*** INPUT ***

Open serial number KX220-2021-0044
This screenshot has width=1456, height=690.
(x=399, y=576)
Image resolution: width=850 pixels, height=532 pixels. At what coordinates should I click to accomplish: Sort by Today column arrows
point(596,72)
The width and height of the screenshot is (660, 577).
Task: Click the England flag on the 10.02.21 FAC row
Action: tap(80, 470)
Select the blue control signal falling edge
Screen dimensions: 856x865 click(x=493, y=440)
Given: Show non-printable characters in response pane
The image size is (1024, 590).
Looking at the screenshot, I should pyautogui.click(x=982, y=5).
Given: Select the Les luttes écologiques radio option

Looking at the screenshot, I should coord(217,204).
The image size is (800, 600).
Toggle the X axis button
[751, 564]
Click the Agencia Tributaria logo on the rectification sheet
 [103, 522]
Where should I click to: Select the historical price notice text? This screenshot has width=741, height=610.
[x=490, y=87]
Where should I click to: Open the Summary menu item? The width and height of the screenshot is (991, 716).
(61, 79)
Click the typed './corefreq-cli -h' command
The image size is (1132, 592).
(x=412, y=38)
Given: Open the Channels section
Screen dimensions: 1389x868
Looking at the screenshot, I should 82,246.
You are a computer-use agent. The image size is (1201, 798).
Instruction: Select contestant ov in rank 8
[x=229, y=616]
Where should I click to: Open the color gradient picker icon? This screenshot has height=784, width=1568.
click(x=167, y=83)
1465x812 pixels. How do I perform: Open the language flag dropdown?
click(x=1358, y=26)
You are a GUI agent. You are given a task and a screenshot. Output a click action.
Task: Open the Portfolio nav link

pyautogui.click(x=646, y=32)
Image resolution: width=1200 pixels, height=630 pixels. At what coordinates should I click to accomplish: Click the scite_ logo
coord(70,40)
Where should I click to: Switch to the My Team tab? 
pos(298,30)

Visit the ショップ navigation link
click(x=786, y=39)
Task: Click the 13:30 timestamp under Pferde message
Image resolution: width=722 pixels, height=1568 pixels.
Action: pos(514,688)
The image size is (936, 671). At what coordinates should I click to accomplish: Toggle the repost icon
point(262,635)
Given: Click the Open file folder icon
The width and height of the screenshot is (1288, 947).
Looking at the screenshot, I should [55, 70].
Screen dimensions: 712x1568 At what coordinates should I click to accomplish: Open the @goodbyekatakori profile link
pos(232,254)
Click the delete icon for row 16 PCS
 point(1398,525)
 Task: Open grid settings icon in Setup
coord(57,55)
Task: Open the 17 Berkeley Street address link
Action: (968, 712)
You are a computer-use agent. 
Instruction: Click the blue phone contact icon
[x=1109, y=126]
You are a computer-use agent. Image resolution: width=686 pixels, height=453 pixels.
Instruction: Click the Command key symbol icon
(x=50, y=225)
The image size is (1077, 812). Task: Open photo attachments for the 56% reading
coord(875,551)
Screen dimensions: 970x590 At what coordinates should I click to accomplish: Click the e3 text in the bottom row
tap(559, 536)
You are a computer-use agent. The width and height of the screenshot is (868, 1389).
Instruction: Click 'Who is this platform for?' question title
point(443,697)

*** End of INPUT ***

WORK TO BE COMPLETED
Among the entries, how many lines hold the word "agent"? Please answer with only that number.

ANSWER TO THE EXERCISE
5